Hi there, just wondered if anyone could give me some advice regarding my Vokera Mynute 24 please. Basically we are in a new house just 2 years and have had issues with the boiler since the start. For no apparent reason the boiler has just stopped working. Green pilot light seems is still on and have tried resetting boiler to no avail. No leaks that I can see either. Issues b4 were pressure dropping and cutting out but pressure is fine too. Engineer cant make a call till Mon at earliest which means no heating or hot water for weekend and with 2 smallies I"d rather get someone quicker if I could! Would appreciate any advice or info, thanks?


----------



## BRICKTOP (25 Mar 2010)

Try turning the wall thermostat up by 5 degrees.


----------



## 1997 (25 Mar 2010)

Hi, thanks for the quick reply, wall thermostat hasn"t worked since last summer would you believe? Builder sent someone to fix it at the time but broke again.I"m actually getting a few bits of electrical work done in a week or so and that was 1 of the jobs he was going to sort so we could regulate the temp! We aren"t the only ones having issues with the system, half the estate have had problems.
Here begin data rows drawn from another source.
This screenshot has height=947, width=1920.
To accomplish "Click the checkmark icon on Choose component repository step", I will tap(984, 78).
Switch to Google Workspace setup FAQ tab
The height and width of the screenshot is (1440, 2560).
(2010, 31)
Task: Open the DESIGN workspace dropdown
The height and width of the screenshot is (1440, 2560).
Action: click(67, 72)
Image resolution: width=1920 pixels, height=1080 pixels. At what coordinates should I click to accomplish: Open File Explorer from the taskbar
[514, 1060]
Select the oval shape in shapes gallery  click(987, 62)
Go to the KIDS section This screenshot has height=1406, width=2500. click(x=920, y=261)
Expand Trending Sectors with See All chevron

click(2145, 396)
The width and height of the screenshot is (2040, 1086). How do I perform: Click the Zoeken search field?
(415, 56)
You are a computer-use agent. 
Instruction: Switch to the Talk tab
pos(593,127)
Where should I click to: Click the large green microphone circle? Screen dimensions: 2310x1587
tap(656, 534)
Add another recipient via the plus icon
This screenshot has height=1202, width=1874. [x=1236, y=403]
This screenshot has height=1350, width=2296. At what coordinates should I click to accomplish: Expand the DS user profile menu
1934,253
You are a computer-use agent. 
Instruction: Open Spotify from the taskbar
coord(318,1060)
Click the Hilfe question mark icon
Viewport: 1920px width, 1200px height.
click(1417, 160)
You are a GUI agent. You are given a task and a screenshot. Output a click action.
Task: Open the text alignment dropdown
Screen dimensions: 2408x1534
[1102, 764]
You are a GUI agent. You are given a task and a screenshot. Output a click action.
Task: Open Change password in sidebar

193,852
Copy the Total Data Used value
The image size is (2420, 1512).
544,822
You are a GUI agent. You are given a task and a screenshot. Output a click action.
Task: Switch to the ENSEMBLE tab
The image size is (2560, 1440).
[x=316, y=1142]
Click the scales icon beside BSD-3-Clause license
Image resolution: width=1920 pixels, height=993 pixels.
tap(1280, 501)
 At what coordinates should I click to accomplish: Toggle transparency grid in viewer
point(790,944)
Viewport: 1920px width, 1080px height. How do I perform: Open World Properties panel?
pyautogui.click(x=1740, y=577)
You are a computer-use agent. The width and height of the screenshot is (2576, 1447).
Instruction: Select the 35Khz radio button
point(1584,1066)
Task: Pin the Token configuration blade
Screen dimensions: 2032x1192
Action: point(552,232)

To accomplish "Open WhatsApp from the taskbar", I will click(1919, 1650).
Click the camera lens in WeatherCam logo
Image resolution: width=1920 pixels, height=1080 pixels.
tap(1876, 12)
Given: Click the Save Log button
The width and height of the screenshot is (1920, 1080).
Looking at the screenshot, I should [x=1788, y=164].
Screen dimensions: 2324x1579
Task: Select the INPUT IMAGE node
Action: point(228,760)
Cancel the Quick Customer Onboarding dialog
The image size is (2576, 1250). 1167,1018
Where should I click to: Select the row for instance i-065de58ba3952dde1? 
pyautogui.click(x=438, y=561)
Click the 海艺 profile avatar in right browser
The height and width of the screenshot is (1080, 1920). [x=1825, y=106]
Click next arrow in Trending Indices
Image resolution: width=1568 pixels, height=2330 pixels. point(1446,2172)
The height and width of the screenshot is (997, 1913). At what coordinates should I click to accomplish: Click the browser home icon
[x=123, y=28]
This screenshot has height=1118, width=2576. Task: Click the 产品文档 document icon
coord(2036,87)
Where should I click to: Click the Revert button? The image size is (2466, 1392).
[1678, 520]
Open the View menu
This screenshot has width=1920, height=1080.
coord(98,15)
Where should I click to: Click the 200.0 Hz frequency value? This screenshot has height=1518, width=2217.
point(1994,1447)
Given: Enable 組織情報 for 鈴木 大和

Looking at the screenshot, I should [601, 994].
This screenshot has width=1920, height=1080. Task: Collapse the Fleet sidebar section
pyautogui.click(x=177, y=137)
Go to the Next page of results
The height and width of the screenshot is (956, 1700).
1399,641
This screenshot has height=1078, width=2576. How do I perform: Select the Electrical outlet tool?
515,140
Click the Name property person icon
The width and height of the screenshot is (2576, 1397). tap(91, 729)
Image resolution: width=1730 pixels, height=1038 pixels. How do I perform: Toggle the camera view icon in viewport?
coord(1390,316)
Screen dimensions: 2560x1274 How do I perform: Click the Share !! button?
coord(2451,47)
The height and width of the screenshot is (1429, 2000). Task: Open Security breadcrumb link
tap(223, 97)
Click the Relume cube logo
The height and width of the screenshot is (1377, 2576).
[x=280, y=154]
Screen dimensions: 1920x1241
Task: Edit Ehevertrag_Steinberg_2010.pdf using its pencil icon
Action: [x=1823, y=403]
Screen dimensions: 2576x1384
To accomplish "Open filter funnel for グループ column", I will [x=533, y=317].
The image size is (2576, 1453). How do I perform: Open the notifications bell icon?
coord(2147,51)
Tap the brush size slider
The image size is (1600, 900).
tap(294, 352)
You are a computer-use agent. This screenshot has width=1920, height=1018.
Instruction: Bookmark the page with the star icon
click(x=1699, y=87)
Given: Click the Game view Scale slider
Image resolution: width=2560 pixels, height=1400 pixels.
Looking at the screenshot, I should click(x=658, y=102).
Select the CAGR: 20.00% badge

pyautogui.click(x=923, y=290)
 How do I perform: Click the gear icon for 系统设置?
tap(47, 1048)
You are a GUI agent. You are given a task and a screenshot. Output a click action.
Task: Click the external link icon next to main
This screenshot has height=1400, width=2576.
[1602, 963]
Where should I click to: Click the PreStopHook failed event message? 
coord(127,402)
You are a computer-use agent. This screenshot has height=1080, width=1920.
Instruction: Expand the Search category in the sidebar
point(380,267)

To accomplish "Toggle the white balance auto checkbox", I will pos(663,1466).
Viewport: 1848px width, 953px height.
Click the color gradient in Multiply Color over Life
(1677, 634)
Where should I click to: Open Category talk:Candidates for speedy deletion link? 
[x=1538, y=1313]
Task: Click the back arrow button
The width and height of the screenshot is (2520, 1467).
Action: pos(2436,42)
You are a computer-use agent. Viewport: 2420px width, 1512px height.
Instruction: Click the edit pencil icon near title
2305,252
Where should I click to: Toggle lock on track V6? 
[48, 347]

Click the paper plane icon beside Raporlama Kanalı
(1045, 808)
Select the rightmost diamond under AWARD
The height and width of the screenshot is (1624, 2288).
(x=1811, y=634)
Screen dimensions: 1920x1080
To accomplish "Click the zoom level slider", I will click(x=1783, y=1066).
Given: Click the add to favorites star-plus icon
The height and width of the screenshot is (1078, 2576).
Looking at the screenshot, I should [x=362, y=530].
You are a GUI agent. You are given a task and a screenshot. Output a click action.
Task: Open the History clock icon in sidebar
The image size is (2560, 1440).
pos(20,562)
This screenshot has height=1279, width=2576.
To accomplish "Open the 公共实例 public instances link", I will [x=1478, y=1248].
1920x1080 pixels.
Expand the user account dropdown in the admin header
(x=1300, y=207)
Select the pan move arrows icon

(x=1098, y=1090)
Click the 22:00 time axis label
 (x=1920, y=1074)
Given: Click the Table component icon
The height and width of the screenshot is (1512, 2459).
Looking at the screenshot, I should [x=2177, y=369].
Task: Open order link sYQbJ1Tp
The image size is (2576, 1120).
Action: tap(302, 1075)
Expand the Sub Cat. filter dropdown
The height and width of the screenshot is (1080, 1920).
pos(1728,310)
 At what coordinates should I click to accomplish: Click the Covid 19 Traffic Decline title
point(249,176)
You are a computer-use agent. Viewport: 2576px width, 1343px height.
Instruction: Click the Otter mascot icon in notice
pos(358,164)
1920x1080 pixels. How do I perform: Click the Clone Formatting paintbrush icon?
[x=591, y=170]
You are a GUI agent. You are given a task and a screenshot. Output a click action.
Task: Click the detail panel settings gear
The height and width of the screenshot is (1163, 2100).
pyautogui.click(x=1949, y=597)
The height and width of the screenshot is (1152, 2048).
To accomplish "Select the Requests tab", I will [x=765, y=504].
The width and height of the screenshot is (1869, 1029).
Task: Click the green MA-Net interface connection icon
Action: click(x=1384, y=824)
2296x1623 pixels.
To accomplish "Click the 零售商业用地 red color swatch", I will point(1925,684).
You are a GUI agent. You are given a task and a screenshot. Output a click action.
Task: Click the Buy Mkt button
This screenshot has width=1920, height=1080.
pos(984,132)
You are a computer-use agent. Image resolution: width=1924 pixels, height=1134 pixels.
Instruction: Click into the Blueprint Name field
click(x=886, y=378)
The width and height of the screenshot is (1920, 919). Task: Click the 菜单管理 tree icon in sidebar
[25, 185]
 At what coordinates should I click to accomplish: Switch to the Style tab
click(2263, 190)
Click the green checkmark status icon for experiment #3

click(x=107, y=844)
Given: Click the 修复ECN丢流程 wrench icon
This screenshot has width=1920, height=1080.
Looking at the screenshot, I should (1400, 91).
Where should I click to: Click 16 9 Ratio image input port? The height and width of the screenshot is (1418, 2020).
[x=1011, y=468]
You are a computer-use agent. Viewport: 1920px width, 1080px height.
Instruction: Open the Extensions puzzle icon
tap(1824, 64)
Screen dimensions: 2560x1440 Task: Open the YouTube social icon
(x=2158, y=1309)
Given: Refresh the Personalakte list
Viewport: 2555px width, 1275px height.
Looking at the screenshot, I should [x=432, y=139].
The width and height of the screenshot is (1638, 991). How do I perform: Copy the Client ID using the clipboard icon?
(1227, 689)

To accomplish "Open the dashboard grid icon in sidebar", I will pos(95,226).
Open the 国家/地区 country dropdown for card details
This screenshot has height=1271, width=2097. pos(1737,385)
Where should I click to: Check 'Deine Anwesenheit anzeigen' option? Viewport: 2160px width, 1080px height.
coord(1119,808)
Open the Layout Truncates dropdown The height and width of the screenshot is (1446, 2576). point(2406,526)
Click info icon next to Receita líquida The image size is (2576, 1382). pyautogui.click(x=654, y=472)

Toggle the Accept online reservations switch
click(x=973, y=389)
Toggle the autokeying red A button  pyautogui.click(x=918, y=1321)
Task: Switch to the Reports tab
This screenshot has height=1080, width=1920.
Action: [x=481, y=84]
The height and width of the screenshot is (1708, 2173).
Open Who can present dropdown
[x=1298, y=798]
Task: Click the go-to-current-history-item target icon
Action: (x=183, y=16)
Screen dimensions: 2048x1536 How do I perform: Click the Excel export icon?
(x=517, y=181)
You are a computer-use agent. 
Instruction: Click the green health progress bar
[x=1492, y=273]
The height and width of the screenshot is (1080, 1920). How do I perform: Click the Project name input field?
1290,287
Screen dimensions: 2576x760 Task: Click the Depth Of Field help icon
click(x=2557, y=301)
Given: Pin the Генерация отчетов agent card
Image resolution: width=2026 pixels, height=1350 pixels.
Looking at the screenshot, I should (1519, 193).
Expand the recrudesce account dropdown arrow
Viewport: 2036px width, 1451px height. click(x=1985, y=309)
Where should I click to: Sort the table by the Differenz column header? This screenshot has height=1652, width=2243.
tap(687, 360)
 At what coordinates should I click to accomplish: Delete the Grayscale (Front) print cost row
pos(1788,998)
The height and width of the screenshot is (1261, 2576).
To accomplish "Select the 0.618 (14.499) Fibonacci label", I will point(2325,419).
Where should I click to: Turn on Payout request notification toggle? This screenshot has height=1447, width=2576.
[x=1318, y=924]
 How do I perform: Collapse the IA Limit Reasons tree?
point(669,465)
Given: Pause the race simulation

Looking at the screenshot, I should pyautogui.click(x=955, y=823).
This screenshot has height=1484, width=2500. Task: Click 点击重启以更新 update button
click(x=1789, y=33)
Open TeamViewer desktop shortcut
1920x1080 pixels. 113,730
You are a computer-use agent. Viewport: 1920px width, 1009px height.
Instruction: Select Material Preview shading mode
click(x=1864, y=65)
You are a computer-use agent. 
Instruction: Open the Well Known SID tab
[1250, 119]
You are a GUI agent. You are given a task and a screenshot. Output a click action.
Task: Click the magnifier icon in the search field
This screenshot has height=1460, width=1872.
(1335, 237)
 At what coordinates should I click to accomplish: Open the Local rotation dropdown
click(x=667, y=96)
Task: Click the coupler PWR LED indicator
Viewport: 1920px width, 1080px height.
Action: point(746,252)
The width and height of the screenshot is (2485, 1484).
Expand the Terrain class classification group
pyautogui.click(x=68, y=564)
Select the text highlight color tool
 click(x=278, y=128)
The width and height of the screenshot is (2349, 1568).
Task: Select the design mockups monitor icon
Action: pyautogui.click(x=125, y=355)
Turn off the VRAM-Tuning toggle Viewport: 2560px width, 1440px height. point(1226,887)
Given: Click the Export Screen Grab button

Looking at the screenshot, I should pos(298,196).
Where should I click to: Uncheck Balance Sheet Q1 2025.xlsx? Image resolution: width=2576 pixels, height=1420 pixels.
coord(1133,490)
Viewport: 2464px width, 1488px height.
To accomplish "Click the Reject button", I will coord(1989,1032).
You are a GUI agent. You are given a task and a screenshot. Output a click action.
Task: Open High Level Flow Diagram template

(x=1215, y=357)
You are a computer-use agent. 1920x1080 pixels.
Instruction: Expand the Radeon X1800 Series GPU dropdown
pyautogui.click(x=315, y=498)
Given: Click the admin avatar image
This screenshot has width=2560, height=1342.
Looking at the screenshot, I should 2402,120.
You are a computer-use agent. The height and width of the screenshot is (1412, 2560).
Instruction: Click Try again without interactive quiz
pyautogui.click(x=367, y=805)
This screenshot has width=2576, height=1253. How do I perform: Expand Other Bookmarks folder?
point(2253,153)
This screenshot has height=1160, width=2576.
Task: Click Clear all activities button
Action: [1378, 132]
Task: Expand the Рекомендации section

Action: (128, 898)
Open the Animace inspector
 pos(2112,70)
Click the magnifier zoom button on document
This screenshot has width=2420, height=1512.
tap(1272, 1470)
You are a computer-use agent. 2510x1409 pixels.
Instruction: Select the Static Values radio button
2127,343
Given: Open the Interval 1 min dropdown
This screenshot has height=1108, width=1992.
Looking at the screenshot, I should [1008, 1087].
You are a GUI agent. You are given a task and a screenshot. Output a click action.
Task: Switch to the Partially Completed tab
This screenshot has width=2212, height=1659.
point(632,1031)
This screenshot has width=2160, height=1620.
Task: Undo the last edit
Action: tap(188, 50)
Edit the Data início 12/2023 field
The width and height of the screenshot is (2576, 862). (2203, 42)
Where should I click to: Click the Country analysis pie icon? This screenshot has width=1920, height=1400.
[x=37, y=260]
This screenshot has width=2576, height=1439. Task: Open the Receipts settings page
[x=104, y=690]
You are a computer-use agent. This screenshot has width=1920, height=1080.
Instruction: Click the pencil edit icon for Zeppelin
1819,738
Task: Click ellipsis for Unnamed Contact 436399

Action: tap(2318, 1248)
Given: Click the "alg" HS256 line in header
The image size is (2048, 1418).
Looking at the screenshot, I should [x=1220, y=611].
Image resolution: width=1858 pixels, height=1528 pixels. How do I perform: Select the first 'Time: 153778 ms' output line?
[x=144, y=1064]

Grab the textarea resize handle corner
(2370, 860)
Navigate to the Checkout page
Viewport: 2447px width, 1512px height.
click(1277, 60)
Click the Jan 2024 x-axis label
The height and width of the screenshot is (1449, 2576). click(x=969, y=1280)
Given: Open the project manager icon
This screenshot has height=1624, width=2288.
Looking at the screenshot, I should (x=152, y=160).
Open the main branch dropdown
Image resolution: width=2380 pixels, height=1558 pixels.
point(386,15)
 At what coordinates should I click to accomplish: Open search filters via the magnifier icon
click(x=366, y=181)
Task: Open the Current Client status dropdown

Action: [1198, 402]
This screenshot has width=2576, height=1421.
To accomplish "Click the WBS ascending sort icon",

Was actually considering getting new boiler installed because of all the hassle.


----------



## lissava (21 Dec 2010)

I had one of those boilers and had no trouble with it. get the service person indicated on the manufacturers list 
Good luck


----------



## esox (21 Dec 2010)

hey folks

if you are on natural gas grid, we've seen some problems with the regulator. condensation in main gas line freezes the 'reg' but can be normally reset by pushing the reset button/lever on gray part in the meter box.

"under no circumstances should you put water on the 'regulator"


----------